[start Data to use]
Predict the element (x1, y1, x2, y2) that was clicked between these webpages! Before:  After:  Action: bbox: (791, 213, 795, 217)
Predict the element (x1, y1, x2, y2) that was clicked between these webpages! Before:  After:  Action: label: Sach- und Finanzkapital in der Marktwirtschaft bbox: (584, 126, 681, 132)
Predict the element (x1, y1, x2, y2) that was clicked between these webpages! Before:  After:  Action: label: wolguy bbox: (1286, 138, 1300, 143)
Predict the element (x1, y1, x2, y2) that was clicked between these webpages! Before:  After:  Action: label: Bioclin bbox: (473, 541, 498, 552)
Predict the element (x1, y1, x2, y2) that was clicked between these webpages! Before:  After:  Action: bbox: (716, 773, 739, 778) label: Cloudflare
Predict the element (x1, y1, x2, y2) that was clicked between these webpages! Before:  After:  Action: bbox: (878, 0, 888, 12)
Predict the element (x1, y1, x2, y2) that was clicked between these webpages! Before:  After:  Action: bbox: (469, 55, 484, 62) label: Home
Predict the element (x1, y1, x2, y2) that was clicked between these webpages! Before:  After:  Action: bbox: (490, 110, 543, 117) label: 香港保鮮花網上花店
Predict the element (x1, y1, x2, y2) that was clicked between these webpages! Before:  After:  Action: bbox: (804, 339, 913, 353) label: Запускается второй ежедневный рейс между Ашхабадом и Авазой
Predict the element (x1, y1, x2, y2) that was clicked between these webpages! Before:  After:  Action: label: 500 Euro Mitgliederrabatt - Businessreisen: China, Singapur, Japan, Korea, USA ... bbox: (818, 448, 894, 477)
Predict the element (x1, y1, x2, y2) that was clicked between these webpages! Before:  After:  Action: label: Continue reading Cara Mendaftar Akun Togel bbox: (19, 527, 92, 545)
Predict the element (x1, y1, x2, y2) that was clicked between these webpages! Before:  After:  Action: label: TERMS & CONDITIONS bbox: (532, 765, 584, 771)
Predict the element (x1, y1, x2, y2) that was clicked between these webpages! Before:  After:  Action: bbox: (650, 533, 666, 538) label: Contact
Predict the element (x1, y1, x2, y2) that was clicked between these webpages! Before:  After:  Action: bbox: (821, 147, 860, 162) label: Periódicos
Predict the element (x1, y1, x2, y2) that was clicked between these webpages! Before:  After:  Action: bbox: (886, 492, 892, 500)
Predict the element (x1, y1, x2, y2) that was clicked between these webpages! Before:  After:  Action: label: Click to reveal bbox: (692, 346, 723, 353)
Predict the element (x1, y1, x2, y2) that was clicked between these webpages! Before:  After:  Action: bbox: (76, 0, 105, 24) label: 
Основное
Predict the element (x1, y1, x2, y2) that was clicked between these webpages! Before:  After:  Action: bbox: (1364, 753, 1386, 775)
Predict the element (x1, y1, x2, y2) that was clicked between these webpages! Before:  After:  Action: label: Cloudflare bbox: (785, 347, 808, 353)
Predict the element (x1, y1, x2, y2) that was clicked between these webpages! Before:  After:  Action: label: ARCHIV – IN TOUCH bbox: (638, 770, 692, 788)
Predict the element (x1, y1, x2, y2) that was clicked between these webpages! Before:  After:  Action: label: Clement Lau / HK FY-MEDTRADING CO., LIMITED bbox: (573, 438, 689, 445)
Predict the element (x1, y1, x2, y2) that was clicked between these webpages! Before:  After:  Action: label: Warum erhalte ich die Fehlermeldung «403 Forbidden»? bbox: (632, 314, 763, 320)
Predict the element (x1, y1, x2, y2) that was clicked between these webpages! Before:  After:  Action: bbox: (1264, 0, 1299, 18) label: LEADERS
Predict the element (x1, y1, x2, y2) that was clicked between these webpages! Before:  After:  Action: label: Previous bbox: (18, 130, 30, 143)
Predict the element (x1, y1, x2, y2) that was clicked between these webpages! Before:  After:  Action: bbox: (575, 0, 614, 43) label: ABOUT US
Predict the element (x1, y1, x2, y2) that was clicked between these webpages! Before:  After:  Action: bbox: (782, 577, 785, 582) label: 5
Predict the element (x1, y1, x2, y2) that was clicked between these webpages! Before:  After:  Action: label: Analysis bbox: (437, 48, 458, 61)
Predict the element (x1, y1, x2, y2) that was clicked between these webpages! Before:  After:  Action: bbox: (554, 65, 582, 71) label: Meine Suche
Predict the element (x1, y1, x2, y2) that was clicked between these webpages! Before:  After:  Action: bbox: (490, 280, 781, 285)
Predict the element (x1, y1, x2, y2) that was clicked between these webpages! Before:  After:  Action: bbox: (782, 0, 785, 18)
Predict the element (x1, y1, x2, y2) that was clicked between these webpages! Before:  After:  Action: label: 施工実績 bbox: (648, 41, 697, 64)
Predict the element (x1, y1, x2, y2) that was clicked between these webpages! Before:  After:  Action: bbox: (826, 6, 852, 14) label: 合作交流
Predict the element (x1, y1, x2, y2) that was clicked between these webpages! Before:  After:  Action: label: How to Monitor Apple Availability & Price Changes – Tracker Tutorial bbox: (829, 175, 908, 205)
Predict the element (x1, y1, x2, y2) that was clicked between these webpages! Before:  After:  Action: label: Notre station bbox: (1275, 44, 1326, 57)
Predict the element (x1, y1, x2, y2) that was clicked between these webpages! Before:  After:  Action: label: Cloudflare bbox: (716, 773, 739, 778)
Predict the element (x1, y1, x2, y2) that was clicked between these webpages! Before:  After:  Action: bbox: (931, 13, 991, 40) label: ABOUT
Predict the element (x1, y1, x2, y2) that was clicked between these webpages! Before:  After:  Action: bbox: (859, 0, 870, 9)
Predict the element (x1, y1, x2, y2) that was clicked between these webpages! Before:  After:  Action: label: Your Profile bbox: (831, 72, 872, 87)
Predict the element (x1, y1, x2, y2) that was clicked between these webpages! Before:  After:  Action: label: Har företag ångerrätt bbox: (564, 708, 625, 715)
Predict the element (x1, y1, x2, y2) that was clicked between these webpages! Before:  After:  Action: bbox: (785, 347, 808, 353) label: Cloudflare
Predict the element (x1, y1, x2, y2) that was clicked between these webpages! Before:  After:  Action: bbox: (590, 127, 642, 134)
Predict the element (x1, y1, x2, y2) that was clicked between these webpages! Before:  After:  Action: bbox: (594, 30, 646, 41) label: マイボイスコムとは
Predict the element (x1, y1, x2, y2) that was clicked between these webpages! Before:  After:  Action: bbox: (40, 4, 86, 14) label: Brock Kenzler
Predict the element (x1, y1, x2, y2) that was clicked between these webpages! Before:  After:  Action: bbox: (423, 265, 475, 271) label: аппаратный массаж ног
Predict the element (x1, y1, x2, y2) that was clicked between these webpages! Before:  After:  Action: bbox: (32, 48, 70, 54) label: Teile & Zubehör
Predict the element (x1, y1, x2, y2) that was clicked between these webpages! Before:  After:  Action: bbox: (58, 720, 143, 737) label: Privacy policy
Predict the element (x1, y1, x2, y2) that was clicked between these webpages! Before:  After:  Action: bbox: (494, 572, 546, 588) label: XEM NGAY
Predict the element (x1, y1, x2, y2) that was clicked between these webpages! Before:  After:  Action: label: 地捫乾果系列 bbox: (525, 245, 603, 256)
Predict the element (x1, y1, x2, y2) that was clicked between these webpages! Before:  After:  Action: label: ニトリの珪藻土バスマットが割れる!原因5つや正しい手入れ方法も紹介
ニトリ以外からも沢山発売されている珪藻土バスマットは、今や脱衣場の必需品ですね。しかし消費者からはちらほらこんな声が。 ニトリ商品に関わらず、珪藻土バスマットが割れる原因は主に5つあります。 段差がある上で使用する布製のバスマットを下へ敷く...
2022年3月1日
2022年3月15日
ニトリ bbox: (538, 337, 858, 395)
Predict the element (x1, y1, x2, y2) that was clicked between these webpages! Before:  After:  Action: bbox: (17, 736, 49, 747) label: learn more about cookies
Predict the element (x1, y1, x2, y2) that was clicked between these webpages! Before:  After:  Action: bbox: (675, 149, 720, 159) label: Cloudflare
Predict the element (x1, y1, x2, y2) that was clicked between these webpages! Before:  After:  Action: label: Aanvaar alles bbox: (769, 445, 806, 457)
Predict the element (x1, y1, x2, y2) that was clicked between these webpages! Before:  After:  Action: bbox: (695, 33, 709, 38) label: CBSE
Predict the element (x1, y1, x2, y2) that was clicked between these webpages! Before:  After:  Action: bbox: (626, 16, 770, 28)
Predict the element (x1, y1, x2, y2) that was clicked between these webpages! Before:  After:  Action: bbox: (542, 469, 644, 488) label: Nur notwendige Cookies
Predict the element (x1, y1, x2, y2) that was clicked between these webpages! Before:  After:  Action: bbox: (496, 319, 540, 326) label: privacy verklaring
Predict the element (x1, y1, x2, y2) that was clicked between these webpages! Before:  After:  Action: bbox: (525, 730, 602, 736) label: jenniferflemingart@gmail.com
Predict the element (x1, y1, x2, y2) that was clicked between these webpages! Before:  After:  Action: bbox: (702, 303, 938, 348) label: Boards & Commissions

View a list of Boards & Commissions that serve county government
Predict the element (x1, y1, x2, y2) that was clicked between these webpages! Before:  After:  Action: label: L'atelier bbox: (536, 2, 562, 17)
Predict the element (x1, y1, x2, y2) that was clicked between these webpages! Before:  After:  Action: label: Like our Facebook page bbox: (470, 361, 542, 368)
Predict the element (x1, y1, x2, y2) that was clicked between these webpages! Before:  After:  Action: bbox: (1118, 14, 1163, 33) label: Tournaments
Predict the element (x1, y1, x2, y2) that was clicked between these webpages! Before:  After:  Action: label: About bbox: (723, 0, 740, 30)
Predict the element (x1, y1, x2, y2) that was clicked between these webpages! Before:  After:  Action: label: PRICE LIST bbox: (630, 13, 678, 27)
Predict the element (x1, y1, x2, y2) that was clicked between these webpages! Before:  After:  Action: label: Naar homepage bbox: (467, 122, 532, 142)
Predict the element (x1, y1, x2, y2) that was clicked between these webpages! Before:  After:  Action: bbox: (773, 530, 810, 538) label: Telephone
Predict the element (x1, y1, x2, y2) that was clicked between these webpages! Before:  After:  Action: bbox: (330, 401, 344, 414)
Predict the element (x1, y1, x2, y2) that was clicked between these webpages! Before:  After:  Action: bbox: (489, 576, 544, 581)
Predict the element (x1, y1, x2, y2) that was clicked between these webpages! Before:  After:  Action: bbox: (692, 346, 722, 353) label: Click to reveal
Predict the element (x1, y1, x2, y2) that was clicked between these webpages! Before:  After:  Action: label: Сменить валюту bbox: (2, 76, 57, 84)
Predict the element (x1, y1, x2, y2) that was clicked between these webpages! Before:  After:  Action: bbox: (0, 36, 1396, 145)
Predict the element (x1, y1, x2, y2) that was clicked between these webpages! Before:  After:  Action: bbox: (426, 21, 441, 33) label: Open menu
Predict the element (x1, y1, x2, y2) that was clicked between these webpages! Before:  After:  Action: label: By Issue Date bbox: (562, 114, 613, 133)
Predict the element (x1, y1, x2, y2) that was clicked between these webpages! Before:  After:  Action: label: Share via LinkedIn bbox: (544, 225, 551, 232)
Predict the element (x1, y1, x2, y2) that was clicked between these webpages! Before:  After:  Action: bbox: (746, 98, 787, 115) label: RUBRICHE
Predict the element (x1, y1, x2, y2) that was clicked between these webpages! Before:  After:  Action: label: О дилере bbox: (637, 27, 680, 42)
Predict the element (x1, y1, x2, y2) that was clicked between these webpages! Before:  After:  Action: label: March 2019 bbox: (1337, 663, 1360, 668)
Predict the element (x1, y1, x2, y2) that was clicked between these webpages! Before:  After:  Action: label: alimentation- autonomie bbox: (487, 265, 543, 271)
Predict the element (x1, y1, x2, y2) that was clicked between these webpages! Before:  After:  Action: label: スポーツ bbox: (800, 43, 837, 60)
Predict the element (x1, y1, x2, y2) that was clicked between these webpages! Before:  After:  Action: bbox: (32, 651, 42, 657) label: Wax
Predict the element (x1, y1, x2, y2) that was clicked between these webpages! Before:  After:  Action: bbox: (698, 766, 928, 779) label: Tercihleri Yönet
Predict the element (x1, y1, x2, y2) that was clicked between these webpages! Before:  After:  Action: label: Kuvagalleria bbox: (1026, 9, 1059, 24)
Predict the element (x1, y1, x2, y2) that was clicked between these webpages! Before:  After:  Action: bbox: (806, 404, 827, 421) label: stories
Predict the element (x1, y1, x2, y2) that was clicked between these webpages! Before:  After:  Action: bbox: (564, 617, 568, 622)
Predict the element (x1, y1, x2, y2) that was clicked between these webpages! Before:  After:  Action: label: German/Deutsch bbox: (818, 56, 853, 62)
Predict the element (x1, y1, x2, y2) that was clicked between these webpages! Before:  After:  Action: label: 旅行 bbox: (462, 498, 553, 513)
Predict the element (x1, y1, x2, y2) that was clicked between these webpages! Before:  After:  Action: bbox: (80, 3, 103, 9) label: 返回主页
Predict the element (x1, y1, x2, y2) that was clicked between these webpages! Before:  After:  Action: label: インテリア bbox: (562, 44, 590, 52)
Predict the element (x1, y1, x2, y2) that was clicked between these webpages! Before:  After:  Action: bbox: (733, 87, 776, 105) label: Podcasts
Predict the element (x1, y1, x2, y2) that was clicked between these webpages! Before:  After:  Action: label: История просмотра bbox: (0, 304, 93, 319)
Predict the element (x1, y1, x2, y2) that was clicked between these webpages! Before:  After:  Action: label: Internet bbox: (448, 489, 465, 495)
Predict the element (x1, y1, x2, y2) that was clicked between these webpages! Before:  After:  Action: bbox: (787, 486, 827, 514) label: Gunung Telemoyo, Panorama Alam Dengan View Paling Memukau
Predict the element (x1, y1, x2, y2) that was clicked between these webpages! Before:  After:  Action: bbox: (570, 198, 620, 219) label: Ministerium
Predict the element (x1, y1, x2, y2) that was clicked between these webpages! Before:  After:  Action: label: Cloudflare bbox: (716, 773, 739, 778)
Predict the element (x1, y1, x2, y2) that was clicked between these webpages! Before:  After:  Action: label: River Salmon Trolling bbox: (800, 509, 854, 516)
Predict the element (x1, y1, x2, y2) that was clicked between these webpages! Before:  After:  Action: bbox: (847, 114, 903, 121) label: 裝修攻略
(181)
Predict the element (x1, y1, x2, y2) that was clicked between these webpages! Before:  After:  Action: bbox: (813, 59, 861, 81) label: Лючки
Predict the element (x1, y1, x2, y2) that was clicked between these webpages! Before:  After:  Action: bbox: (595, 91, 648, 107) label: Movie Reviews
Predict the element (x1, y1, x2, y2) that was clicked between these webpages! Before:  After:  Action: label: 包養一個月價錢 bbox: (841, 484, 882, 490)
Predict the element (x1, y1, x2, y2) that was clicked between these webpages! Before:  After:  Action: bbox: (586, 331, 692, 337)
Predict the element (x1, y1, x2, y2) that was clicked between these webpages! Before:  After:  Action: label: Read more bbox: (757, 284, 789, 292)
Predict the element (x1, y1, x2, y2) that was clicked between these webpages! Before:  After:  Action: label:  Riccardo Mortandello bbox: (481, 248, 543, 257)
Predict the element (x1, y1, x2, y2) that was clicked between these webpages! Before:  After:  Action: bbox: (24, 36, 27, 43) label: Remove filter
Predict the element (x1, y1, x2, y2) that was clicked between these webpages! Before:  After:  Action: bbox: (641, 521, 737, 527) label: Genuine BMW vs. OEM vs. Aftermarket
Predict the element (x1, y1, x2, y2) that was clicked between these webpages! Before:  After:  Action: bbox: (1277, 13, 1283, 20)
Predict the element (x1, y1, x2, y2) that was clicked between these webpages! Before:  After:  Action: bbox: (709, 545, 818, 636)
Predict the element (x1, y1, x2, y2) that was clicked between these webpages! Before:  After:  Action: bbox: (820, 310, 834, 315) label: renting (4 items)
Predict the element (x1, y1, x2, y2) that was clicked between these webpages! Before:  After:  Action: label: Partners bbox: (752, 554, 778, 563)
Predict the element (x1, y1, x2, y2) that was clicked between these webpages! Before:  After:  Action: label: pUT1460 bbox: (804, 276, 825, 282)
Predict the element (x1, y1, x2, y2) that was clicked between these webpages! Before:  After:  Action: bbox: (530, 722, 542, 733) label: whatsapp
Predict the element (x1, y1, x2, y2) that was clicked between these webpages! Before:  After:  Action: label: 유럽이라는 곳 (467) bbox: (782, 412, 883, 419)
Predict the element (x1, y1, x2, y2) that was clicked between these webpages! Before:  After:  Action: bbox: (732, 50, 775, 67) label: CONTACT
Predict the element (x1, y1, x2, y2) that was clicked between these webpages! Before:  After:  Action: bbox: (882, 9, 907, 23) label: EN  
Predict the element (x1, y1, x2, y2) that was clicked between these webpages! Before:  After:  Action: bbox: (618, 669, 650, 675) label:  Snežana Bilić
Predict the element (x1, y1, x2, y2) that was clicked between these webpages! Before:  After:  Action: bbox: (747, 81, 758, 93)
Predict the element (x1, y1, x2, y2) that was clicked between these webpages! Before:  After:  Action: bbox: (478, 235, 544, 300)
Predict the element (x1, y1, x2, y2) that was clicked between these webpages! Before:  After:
[end Data to use]
Task details.
Starting at the top of the listing and ending at the line that holds "448, 894, 477)", rewrite that part of the listing with "clicked" swapped for "tapped". Keep everything else the same.

Solution for this problem.
Predict the element (x1, y1, x2, y2) that was tapped between these webpages! Before:  After:  Action: bbox: (791, 213, 795, 217)
Predict the element (x1, y1, x2, y2) that was tapped between these webpages! Before:  After:  Action: label: Sach- und Finanzkapital in der Marktwirtschaft bbox: (584, 126, 681, 132)
Predict the element (x1, y1, x2, y2) that was tapped between these webpages! Before:  After:  Action: label: wolguy bbox: (1286, 138, 1300, 143)
Predict the element (x1, y1, x2, y2) that was tapped between these webpages! Before:  After:  Action: label: Bioclin bbox: (473, 541, 498, 552)
Predict the element (x1, y1, x2, y2) that was tapped between these webpages! Before:  After:  Action: bbox: (716, 773, 739, 778) label: Cloudflare
Predict the element (x1, y1, x2, y2) that was tapped between these webpages! Before:  After:  Action: bbox: (878, 0, 888, 12)
Predict the element (x1, y1, x2, y2) that was tapped between these webpages! Before:  After:  Action: bbox: (469, 55, 484, 62) label: Home
Predict the element (x1, y1, x2, y2) that was tapped between these webpages! Before:  After:  Action: bbox: (490, 110, 543, 117) label: 香港保鮮花網上花店
Predict the element (x1, y1, x2, y2) that was tapped between these webpages! Before:  After:  Action: bbox: (804, 339, 913, 353) label: Запускается второй ежедневный рейс между Ашхабадом и Авазой
Predict the element (x1, y1, x2, y2) that was tapped between these webpages! Before:  After:  Action: label: 500 Euro Mitgliederrabatt - Businessreisen: China, Singapur, Japan, Korea, USA ... bbox: (818, 448, 894, 477)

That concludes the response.